Up to 400,000 children are at risk of death through starvation if urgent action is not taken now, he added, announcing a $41 million (29 million euro) funding boost.

Without an "urgent response" the crisis could become as bad as Somalia's 1991-2 famine, when over 200,000 people lost their lives, he warned.

"We could face deaths on a similar scale to those seen in 1991-2 if we do not act urgently now," Mitchell said, who visited feeding centres and camps for those fleeing extreme drought. "This is a race against time."

Britain's boosted funding -- for the UN childrens agency -- includes two months supplementary rations for up to 192,000 people, and measles vaccinations for at least 800,000 children.

Over 12 million people in parts of Djibouti, Ethiopia, Kenya, Somalia and Uganda are in danger of starvation in the wake of the region's worst drought in decades.
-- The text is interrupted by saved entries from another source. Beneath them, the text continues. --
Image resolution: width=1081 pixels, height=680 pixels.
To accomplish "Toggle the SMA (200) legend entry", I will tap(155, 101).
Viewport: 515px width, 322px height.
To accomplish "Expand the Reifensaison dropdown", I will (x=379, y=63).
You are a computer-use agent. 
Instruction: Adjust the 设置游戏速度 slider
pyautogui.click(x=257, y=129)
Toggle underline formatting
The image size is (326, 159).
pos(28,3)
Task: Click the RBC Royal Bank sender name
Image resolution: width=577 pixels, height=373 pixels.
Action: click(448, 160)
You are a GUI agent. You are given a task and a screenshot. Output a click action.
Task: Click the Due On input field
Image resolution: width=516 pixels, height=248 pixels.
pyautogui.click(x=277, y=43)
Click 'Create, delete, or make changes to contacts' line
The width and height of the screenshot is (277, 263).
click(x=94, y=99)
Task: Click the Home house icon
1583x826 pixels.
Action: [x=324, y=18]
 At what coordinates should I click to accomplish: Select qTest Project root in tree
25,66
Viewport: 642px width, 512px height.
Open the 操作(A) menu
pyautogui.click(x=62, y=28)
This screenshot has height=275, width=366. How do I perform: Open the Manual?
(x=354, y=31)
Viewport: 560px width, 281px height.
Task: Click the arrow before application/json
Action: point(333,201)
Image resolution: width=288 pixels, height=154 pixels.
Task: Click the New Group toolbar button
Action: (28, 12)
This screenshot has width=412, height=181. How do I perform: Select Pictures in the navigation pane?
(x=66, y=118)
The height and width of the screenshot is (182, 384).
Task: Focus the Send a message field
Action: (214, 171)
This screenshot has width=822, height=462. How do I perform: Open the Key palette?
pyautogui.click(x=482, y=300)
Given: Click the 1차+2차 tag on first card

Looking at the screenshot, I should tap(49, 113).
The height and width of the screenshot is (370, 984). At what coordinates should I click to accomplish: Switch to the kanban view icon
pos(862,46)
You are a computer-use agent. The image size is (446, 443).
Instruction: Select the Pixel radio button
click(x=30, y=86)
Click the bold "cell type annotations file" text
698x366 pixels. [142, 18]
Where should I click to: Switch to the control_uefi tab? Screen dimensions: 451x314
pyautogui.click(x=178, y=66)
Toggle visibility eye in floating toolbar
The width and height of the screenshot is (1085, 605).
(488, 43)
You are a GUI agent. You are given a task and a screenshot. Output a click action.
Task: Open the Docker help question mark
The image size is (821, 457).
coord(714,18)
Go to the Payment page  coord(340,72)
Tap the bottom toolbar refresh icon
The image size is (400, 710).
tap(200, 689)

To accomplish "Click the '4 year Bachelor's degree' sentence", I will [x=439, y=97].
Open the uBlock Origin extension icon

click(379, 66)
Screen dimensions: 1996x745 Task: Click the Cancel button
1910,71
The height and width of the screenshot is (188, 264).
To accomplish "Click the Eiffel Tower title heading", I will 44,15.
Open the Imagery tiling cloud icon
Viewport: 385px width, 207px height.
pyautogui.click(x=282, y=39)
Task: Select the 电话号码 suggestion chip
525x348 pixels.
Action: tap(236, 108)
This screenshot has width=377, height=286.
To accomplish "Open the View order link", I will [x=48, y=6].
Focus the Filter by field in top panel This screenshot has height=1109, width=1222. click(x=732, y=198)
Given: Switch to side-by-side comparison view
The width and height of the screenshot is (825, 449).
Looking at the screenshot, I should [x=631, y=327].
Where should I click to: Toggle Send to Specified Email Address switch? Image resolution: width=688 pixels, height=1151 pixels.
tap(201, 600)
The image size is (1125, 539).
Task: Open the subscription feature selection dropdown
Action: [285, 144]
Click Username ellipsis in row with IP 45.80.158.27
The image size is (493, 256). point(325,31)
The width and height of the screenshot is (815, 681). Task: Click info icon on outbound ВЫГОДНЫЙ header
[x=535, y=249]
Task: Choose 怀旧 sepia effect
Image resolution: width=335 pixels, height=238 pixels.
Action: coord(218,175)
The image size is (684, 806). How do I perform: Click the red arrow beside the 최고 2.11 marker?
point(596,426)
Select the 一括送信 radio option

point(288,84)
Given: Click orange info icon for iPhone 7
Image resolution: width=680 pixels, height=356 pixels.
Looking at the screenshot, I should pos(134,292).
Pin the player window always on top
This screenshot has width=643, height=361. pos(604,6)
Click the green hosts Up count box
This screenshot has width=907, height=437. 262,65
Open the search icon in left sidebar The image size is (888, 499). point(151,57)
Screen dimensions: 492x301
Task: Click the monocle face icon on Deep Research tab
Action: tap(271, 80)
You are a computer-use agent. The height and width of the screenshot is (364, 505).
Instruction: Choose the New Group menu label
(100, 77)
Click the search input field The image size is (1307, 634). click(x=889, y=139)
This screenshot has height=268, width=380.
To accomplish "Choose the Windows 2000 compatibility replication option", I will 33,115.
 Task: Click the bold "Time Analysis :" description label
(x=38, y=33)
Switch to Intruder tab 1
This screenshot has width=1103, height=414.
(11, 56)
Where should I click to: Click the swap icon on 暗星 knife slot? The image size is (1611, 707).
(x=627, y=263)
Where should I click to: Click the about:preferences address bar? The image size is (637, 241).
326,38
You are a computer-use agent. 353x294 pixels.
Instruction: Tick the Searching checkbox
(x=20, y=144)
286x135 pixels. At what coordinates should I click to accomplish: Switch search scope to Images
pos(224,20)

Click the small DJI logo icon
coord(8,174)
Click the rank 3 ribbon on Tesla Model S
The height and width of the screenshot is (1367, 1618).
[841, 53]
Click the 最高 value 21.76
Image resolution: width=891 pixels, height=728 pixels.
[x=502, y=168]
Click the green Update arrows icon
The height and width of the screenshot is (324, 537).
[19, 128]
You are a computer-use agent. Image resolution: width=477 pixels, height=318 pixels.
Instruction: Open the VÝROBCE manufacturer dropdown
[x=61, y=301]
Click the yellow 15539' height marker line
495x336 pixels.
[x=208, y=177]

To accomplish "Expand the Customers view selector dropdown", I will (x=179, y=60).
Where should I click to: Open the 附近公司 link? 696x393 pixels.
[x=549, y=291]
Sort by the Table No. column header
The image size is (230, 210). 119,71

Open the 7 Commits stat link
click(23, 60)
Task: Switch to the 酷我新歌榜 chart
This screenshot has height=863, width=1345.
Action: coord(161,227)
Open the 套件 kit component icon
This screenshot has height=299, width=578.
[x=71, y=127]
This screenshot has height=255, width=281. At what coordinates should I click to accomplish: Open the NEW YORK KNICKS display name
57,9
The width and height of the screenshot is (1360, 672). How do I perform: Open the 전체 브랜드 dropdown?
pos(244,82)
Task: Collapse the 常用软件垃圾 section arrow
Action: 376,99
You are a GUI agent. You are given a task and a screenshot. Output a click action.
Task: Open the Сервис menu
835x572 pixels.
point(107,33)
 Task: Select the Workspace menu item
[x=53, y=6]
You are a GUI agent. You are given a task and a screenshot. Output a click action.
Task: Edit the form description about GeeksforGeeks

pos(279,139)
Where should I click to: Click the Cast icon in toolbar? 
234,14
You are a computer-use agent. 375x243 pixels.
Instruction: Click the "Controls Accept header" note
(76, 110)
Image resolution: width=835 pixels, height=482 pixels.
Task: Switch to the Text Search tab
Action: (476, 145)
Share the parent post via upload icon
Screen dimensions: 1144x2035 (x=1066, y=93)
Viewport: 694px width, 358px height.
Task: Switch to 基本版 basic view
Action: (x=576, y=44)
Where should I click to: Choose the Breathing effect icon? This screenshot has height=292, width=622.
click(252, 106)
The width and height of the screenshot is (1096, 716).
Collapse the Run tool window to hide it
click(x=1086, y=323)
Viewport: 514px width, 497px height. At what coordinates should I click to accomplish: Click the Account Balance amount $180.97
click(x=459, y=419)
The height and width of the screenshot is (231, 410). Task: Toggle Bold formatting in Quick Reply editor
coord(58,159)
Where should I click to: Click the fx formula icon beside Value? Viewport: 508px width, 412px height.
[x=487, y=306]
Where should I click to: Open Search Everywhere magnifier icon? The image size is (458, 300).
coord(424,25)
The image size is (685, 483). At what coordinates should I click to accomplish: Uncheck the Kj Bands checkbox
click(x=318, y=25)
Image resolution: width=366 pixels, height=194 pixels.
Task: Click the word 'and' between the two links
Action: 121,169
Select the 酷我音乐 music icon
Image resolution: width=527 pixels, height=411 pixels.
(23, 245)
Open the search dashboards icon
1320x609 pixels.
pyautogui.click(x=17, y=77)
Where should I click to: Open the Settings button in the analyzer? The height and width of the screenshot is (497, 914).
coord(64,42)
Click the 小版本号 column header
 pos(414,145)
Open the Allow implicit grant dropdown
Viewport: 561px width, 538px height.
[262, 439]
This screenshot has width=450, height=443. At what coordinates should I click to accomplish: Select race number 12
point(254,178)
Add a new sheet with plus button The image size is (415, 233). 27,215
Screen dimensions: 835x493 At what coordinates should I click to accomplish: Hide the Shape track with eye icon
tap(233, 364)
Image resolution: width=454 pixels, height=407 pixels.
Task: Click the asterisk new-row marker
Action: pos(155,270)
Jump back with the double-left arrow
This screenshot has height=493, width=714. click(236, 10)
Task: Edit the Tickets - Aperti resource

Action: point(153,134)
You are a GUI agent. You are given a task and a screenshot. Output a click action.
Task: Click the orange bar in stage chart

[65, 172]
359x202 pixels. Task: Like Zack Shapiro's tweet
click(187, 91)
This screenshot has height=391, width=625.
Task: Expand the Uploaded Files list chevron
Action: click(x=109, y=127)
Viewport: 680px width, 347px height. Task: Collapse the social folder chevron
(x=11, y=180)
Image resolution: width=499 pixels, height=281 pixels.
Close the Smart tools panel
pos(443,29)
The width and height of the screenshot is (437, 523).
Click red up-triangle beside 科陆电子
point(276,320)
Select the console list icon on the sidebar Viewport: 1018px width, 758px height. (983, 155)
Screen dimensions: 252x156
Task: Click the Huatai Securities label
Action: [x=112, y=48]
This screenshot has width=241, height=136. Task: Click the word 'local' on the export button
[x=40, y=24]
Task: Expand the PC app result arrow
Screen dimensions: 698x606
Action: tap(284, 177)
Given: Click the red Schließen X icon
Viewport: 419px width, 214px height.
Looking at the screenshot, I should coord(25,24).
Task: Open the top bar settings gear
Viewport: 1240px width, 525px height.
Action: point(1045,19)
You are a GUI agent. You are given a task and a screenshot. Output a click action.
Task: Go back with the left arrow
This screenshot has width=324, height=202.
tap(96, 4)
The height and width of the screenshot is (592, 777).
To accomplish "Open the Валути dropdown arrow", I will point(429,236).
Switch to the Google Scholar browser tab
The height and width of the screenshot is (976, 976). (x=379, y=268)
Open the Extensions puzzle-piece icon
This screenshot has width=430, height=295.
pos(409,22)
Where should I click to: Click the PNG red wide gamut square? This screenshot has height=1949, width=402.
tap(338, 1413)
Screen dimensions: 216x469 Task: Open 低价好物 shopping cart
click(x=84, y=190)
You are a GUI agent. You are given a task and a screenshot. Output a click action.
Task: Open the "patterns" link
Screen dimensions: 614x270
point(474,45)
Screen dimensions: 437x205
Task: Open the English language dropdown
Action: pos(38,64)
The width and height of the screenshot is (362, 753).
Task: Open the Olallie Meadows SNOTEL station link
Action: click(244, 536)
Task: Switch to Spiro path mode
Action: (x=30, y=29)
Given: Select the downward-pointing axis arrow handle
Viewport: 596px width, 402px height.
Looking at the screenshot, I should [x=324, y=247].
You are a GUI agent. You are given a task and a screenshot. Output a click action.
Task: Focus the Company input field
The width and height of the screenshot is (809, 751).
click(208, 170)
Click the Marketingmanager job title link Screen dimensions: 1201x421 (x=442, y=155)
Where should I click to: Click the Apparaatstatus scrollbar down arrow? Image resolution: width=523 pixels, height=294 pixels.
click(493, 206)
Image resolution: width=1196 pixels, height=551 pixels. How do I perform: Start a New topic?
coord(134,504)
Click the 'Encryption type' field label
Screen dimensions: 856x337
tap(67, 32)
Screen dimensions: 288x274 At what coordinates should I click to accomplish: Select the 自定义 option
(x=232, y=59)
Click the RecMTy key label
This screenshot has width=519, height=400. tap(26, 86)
War-wracked Somalia is the country hardest hit by the Horn of Africa drought, with five areas declared to be experiencing famine.

"Evidence of malnutrition is not just in the camps and feeding centres but on every street corner," Mitchell said.

"We risk seeing a whole generation of people decimated by starvation and disease, and further instability across the region," he added.

Britain will also provide $4 million for agricultural projects, including the vaccination of livestock.